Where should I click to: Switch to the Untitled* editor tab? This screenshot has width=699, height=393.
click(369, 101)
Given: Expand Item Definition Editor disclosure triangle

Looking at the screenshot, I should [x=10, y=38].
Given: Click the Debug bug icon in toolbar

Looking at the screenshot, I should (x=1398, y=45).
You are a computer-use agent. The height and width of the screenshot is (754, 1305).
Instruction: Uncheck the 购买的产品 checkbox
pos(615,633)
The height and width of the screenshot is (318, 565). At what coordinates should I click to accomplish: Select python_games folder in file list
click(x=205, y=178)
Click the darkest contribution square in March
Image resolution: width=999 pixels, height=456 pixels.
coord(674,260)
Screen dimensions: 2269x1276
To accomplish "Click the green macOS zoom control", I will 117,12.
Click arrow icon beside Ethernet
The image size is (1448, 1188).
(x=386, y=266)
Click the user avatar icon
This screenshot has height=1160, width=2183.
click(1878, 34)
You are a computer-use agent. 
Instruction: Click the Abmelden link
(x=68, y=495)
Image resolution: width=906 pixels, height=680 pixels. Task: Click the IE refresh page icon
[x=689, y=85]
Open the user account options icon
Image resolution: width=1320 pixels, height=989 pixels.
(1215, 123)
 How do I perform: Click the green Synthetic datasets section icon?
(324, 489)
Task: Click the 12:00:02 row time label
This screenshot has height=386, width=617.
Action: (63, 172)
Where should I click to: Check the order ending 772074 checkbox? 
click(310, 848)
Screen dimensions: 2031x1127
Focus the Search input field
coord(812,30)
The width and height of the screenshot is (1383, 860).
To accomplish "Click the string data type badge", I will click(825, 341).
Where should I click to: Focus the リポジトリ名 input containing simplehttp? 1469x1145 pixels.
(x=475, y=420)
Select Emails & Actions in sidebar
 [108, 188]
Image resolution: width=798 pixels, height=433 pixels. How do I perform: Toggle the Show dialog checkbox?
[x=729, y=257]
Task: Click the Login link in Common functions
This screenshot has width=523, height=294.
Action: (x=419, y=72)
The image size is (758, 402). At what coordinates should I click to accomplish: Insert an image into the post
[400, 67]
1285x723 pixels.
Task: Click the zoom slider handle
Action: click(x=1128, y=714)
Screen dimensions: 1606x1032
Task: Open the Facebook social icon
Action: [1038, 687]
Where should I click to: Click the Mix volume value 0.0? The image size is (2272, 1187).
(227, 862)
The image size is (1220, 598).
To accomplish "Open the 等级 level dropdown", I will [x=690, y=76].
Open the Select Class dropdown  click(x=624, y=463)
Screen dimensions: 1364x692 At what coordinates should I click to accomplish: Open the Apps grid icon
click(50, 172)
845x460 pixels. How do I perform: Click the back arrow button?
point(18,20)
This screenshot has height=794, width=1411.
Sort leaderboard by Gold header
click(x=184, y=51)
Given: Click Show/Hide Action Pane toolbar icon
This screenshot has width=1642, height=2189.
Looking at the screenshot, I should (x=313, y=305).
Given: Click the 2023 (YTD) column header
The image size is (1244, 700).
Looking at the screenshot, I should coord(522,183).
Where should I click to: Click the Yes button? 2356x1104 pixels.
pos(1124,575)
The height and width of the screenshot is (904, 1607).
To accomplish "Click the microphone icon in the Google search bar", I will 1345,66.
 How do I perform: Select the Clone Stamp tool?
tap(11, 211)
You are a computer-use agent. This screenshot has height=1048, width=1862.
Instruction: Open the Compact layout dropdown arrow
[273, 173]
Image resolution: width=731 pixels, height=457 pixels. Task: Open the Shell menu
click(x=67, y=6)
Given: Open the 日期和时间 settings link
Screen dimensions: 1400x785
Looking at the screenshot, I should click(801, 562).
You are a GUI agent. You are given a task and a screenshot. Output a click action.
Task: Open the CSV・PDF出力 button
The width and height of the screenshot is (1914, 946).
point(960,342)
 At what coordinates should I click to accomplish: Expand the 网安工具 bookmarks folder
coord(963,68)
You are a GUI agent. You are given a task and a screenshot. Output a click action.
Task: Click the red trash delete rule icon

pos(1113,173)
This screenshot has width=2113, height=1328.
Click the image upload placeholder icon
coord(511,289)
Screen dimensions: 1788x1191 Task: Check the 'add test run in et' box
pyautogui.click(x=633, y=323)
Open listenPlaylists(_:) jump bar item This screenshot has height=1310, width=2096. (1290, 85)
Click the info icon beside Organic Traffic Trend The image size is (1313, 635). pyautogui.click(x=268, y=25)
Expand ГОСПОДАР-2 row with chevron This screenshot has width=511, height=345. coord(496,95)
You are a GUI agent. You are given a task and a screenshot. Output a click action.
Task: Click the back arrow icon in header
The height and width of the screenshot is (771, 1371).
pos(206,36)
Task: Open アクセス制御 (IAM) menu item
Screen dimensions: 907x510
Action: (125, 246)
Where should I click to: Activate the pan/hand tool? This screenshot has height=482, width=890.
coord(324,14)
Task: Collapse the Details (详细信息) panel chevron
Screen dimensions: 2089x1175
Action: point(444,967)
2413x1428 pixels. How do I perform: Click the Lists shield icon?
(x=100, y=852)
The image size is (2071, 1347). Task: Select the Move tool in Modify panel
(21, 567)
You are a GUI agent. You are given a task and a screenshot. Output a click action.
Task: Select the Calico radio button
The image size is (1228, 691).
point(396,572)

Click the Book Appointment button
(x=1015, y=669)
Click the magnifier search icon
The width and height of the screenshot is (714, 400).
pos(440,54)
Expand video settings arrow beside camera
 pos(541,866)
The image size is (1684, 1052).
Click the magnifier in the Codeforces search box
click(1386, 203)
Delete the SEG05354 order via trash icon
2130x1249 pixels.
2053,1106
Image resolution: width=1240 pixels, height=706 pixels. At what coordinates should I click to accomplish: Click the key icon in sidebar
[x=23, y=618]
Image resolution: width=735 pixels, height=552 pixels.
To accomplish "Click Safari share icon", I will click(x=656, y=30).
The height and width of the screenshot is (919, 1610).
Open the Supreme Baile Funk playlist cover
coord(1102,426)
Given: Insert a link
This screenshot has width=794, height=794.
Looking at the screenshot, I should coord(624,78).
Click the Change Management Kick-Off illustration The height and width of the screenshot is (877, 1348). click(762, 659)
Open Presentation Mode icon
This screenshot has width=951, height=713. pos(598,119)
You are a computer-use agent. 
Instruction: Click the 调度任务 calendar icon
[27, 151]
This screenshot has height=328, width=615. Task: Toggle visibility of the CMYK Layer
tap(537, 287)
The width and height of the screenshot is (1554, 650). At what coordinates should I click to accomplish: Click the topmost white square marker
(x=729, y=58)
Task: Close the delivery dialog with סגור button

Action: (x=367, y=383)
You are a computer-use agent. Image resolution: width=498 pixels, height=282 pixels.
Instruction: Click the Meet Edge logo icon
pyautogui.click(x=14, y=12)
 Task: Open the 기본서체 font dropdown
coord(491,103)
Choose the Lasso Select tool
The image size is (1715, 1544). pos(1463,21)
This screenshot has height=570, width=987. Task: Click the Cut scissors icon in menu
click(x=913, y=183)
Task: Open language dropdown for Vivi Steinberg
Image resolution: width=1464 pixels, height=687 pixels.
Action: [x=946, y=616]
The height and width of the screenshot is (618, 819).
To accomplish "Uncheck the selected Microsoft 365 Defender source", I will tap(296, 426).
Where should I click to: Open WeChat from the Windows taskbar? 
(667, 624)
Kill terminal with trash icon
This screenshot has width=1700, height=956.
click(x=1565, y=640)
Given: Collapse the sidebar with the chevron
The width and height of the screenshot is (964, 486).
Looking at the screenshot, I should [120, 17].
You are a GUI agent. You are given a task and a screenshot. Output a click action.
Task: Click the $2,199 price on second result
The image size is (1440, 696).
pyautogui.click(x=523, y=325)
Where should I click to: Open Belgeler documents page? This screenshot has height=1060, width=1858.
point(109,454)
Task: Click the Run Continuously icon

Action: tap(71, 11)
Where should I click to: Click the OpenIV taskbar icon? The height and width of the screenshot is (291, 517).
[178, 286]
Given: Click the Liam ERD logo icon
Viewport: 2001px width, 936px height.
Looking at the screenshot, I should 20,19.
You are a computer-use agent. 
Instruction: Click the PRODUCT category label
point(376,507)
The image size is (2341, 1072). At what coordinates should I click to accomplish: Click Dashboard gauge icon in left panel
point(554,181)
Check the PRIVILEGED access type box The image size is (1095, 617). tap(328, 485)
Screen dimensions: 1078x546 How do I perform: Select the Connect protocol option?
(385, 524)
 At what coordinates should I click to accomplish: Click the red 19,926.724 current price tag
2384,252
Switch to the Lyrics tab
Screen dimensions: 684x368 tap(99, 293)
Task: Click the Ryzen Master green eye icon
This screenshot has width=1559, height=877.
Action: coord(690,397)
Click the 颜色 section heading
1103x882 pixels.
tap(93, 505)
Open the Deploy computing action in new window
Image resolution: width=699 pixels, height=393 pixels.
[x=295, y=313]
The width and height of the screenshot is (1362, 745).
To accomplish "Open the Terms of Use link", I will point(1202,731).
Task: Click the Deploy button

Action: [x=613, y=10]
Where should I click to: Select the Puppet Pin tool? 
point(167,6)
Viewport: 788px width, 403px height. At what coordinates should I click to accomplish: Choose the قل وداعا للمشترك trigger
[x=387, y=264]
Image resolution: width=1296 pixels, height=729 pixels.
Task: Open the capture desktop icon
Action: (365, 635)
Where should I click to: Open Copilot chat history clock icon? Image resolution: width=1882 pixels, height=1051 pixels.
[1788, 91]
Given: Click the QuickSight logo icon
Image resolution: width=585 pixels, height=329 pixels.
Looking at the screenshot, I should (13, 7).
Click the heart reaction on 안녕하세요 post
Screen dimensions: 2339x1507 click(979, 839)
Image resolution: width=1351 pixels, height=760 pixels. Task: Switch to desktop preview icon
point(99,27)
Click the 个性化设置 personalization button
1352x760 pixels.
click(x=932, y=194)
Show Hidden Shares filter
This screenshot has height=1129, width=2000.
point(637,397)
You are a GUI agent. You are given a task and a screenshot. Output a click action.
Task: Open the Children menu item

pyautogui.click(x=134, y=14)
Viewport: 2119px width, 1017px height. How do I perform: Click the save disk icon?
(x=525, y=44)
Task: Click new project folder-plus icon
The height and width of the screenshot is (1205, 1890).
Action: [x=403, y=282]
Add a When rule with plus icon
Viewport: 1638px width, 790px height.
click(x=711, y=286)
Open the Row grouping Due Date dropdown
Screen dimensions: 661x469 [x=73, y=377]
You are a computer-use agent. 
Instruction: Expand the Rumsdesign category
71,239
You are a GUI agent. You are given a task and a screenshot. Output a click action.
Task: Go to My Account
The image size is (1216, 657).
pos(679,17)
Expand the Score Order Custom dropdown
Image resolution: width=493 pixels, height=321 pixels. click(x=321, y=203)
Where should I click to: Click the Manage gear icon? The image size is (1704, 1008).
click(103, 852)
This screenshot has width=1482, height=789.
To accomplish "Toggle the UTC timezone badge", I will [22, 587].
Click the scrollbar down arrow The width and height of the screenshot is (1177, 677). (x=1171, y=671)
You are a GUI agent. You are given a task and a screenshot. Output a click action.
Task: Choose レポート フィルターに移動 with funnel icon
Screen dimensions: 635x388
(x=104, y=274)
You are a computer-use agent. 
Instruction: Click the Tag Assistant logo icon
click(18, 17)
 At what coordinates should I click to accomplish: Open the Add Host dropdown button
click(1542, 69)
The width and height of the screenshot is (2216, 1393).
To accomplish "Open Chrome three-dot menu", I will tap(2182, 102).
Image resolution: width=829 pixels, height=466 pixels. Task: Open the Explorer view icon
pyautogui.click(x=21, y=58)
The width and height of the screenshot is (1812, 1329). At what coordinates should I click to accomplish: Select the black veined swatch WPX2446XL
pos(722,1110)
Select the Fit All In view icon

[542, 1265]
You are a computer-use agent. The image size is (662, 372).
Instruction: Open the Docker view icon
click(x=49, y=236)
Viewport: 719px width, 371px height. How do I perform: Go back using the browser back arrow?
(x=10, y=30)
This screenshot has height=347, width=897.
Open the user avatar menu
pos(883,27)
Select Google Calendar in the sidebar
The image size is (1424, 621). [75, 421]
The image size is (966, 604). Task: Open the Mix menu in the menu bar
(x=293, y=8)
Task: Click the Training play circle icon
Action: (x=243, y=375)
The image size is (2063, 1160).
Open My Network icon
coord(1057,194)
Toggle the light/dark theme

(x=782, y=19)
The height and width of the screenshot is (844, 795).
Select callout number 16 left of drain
---------------
[What is expected]: Print every line from the one that contains "The image size is (2063, 1160)." to the end of the records, exactly as written, and nothing more.

[Worked solution]:
The image size is (2063, 1160).
Open My Network icon
coord(1057,194)
Toggle the light/dark theme

(x=782, y=19)
The height and width of the screenshot is (844, 795).
Select callout number 16 left of drain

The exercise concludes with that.